UCF/IAMCR Grant 2014 winner named

IAMCR and the Urban Communication Foundation are pleased to announce that the 2014 UCF/IAMCR Urban Communication Research Grant will be awarded to Yiannis Christidis, a PhD candidate and lecturer in the Department of Communication and Internet Studies at Cyprus University of Technology.

Christidis was awarded the prize for his research project Soundscapes, Communities and Place Attachment in Urban Space: a study on the soundmarks of divided Nicosia and their effects. Honourable mentions will be awarded to a project submitted by Lu Pan, Bo Wang and another by Bria Cole.

The grant will support Christidis' PhD research project focusing on the acoustic community of the city center of divided Nicosia. The overall overall aim is to investigate place attachment through the soundmarks as far as the Greek Cypriot and Turkish Cypriot communities are concerned. Soundwalking and ethnographic interviews are used in order to explore how the inhabitants of the old city center give meaning to the existing soundscapes, and how these meanings influence the bonds of the inhabitants with their place overall.

Since earning his MSc in Sound Design in 2006 Yiannis has been working creatively in the multimedia industry, designing sound and music for audiovisual productions. Since 2009 he has been teaching and pursuing a PhD at Cyprus University of Technology. Place attachment, as formed through the sounds of everyday life, has been one of his focus areas, and his recent PhD research explores such socio-cultural aspects of the sonic experience.

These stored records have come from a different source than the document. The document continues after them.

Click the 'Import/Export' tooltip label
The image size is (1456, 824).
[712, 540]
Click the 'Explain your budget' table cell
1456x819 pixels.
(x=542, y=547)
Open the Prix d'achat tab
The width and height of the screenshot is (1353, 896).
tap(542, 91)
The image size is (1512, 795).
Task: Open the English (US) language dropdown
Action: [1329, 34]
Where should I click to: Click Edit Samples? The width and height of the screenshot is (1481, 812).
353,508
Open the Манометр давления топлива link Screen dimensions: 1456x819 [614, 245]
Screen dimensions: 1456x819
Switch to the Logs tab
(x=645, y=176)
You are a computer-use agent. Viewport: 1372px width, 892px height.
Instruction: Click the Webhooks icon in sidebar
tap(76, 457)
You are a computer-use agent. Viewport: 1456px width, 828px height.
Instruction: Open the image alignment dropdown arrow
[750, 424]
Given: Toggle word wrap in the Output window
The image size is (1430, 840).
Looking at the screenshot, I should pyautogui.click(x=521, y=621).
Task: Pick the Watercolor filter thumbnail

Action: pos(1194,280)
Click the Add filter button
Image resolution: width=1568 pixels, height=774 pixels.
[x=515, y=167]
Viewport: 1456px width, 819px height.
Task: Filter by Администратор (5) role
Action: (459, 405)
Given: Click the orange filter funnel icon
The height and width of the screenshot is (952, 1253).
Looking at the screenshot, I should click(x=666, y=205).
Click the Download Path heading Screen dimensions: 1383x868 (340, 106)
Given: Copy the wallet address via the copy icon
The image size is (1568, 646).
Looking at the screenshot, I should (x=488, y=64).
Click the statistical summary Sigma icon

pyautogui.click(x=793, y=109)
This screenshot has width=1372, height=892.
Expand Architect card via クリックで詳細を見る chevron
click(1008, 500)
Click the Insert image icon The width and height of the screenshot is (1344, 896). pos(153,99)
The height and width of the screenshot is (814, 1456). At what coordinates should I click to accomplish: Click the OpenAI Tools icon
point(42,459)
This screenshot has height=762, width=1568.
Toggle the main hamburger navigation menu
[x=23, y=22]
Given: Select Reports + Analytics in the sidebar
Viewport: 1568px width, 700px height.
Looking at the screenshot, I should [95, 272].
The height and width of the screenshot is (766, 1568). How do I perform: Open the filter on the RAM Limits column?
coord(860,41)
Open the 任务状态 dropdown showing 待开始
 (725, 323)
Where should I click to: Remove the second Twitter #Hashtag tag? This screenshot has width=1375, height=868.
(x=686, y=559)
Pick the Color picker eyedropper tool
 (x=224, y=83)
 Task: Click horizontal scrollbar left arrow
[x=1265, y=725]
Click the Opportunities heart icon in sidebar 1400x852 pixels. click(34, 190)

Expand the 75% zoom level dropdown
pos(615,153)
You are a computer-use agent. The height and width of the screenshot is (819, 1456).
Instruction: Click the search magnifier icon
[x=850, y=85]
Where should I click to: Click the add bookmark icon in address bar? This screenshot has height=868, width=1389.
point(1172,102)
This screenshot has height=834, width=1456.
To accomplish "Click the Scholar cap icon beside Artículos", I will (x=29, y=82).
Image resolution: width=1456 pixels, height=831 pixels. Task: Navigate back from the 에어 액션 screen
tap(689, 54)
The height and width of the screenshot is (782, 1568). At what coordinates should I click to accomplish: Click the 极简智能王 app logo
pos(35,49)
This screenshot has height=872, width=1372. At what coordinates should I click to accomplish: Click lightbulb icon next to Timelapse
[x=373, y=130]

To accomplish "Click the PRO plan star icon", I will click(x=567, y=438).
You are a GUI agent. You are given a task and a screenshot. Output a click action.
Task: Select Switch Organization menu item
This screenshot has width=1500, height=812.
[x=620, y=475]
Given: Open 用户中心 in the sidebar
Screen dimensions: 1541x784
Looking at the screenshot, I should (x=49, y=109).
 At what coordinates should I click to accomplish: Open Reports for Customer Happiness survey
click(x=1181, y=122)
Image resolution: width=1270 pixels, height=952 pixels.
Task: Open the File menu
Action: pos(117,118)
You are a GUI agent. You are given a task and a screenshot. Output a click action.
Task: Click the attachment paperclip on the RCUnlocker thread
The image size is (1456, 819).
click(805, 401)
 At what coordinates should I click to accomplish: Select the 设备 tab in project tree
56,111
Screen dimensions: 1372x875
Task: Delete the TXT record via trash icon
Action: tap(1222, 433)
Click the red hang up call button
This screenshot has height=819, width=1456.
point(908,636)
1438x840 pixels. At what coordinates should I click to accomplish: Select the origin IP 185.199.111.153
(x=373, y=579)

This year the selection committee also highlighted two projects for honourable mentions:

  •     Lu Pan, a lecturer at the University of Hong Kong and Bo Wang, an artist and filmmaker currently based in Brooklyn, New York, will receive an honourable mention for their project Traces of an Invisible City: Visuality, Public Space and Cultural Anxiety in Hong Kong.

  •     Bria Cole, a media studies researcher and creator and recent MA graduate from The New School in New York, will be recognised for her project focusing on public space and digital technology.

Funded by the Urban Communication Foundation, the €1500 research grant supports communication and media research that advances our understanding of the growing complexity of the urban environment. It is predicated on the assumption that communication scholars have a valuable contribution to make to understanding the urban landscape. A 5-person committee, consisting of three IAMCR members and two Urban Communication Foundation representatives, judged the submitted proposals. The IAMCR representatives on the committee are Aimée Vega Montiel, Cees Hamelink and Nico Carpentier. The Urban Communication Foundation representatives are Gary Gumpert and Susan Drucker.

The research grant will be formally awarded at the 2014 IAMCR Conference in Hyderabad, India, July 15-19.